Nie brakuje publikacji poświęconych ocenom wydarzeń na kijowskim Euromajdanie w mediach. Brakuje jednak systematycznej analizy tego wydarzenia w planie książkowym. Jest to praca bardzo trudna i mało osób próbuje tym zająć. Tym bardziej, że jeszcze stoją na Majdanie namioty i budynki administracyjne stolicy nadal są zajęte.
Jednak pierwszą jaskółkę książkową tematu ukraińskiej wiosny już mamy. Jest to książka „Kijowski Majdan”, która ukazała się w Warszawie na początku kwietnia. Autor Aleksander Graf Pruszyński mieszkający teraz na Białorusi, w Mińsku, o Majdanie dowiedział się nie ze słuchu i nie z mediów, lecz spędził sporo czasu w Kijowie, był naocznym świadkiem burzliwego końca roku ubiegłego i początku roku nowego. Książka zawiera relacje z wydarzeń na kijowskim Majdanie i na Ukrainie podane w formie kroniki od końca listopada 2013 roku, kiedy na posiedzeniu rządu Ukrainy została podjęta decyzja o zamrożeniu przygotowania umowy stowarzyszeniowej z UE, co wywołało protesty i sam właśnie Euromajdan.
Finał tej kroniki przypada na koniec marca, czyli na okres po zwycięstwie opozycji i dojścia jej do władzy w Kijowie. Oprócz kroniki w oddzielnych rozdziałach prezentowane są osobiste wrażenia i poglądy autora. Opracowanie zawiera też informację o czołowych aktorach sceny politycznej Ukrainy tego okresu. Książka jest w miarę ilustrowana - zawiera zdjęcia z Majdanu i nawet karykatury.
Aleksander Graf Pruszyński „Kijowski Majdan”
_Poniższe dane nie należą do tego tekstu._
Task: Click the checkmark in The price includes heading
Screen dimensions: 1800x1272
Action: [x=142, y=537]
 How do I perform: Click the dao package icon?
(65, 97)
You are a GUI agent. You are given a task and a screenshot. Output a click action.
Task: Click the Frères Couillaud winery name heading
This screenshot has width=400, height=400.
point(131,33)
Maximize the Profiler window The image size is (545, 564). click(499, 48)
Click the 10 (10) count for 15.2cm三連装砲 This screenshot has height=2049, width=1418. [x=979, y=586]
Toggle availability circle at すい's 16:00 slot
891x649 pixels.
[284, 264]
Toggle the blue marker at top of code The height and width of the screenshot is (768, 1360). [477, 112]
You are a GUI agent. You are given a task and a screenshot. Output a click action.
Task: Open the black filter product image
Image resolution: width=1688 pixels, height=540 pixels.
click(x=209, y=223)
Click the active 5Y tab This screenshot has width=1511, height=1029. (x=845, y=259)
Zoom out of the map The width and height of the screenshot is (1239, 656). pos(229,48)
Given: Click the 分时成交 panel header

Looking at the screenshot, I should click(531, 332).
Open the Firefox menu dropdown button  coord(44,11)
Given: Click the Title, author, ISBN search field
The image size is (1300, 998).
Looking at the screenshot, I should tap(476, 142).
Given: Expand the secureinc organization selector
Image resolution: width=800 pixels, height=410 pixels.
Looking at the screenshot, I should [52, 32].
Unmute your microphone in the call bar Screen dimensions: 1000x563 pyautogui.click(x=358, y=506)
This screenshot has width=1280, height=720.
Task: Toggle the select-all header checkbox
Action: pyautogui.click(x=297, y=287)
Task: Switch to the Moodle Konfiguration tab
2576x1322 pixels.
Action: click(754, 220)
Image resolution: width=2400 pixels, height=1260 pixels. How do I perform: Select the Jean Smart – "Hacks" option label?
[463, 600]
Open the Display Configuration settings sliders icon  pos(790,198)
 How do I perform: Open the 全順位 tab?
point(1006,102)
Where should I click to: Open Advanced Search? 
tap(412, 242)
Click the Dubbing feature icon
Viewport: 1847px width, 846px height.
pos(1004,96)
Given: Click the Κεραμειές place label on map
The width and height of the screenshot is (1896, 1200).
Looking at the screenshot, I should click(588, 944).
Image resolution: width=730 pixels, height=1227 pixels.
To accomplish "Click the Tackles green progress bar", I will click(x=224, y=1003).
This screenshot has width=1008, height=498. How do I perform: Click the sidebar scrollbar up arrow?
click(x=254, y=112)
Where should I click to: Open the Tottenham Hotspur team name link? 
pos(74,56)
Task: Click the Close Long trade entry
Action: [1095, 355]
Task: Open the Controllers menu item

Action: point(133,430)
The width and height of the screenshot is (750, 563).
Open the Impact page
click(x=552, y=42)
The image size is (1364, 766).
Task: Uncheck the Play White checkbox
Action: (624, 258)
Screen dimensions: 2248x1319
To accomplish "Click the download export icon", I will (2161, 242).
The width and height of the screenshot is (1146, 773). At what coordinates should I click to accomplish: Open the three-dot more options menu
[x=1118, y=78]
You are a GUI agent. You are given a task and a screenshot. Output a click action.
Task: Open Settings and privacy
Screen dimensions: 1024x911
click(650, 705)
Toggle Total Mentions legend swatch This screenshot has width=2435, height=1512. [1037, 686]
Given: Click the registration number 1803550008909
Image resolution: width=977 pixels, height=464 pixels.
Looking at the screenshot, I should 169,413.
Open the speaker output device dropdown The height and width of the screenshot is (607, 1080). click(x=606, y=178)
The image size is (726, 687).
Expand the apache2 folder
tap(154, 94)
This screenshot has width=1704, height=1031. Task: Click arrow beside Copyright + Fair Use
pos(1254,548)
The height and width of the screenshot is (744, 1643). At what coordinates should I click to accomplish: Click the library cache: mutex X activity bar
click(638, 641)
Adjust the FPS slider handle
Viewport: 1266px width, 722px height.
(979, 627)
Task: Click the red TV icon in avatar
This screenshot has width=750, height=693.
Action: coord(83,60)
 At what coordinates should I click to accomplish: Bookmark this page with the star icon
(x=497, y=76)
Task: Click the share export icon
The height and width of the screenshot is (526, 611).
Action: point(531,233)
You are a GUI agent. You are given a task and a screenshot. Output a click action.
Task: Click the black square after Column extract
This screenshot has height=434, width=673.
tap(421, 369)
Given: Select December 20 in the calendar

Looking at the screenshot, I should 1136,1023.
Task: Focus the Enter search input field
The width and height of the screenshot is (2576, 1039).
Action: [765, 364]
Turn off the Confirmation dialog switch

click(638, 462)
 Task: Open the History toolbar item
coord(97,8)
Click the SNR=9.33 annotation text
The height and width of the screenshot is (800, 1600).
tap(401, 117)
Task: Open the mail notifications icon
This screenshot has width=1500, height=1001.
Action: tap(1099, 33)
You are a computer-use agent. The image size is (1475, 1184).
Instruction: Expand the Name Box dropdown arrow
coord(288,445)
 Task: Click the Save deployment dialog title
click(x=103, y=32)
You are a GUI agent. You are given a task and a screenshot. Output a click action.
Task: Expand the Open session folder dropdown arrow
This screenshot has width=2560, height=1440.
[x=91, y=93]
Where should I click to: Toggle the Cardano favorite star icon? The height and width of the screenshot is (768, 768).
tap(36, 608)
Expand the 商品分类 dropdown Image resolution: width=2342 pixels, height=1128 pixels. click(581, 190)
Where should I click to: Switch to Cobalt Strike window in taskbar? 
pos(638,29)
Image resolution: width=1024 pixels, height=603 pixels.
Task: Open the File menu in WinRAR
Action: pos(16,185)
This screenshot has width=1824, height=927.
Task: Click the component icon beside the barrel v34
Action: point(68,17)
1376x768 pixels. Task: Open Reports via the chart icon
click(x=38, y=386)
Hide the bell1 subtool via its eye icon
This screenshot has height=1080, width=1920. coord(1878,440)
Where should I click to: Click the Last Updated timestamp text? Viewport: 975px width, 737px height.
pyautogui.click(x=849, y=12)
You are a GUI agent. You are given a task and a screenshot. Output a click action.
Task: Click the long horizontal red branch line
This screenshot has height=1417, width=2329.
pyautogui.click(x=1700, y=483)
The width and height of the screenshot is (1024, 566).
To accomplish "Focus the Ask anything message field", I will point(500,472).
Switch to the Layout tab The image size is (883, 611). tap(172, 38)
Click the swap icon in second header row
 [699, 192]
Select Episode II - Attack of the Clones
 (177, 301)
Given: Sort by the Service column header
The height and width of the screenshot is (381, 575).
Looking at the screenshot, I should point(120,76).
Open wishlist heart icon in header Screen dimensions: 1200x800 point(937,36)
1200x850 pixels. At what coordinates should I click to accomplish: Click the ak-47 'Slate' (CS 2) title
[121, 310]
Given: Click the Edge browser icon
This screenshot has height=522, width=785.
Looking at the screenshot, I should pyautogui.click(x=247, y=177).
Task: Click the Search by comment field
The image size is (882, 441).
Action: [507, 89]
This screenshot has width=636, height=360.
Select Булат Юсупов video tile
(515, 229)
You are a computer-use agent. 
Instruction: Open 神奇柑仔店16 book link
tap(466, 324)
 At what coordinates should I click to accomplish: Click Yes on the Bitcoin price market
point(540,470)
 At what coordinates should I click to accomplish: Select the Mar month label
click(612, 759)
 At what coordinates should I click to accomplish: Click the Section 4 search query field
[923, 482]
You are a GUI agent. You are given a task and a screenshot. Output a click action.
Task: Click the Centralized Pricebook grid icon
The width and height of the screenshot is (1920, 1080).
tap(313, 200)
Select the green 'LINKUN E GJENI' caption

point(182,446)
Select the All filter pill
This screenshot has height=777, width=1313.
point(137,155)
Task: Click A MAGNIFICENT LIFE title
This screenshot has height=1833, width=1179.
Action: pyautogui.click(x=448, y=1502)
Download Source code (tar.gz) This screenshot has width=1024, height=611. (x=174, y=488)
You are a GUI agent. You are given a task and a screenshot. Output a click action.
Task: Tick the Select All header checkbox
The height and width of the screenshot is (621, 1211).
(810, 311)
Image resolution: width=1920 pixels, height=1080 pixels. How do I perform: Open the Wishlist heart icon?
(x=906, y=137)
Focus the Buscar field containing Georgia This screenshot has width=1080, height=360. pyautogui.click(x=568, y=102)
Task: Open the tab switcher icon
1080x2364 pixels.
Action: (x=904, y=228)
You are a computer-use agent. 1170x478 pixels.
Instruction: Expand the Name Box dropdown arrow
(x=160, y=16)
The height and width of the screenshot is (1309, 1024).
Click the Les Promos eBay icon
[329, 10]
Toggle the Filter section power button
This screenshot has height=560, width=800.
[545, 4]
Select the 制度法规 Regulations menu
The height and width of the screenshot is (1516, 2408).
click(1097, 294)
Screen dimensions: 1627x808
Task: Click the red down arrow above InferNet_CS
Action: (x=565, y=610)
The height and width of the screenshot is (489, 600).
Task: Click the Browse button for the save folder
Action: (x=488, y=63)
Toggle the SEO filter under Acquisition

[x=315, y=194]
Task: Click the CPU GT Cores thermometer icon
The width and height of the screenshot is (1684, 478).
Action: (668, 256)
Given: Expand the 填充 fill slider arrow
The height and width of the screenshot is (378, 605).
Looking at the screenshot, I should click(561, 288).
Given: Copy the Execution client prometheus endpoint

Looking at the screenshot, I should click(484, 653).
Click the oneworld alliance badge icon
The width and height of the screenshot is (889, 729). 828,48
AGA Warszawa-Mińsk–Toronto 130 str.
Autor Aleksander Graf Pruszyński (1934), syn znanego polskiego reportera, dyplomaty Ksawerego Pruszyńskiego. Studia w Szkole Głównej Handlowej w Warszawie. W 1972 wyjechał do Kanady, działacz Polonii Kanadyjskiej. Od 1992 mieszka w Mińsku, gdzie ma rodzinę. Działa w Związku Polaków Białorusi. Próbował startować w wyborach na prezydenta Białorusi. Autor wielu artykułów, książek.
W tworzeniu tego dzieła autorowi pomagali kijowscy Polacy, społecznicy Związku Polaków Ukrainy. Podtytuł książki wskazuje, że praca nad tematem nie jest zakończona, że jest to „Wersja 1”, być może nawet szkic po którym można oczekiwać kontynuacji tematu i ponowionej jak też poprawionej wersji. Zapewne też z tego powodu występują w niej różnego rodzaju błędy niedoskonałości i nieścisłości jak, na przykład, niejednakową stylistykę podania kroniki różnych okresów. Przyczyną tego na pewno był kolektywny charakter dzieła, potrzebujący jakiejś koordynacji działań zespołu. Autor chyba kwapił się ku temu, by stać pierwszym…
Jestem jednak przekonany, że publikacja będzie interesująca dla wszystkich, którzy chcą zorientować się w przyczynach i motywach tego, co stało się na Ukrainie w ostatnich miesiącach. Jednym z najciekawszych jest ostatni krótki rozdział książki, „Podsumowanie”, w którym autor pisząc o napięciu w bitwie o Ukrainę Zachodu i Rosji konkluduje, że po Majdanie Zachód stał na wygranej pozycji.
Ale zadaje też bolesne pytanie: „Wreszcie czy wygrali Ukraińcy? Stracili około 500(?) ludzi i teraz już Krym. Mogą stracić sporą część Wschodniej Ukrainy”. I kontynuuję od siebie: mają rozwaloną gospodarkę, zdewastowane centrum stolicy, niepokoje na wschodzie kraju, polityczne swary w stanie zwycięzców etc.
„Co dalej będzie wie oczywiście Pan Bóg ale nie widział powodu mnie grzesznego o tym poinformować” – zamyka autor swoje majdanowskie notatki.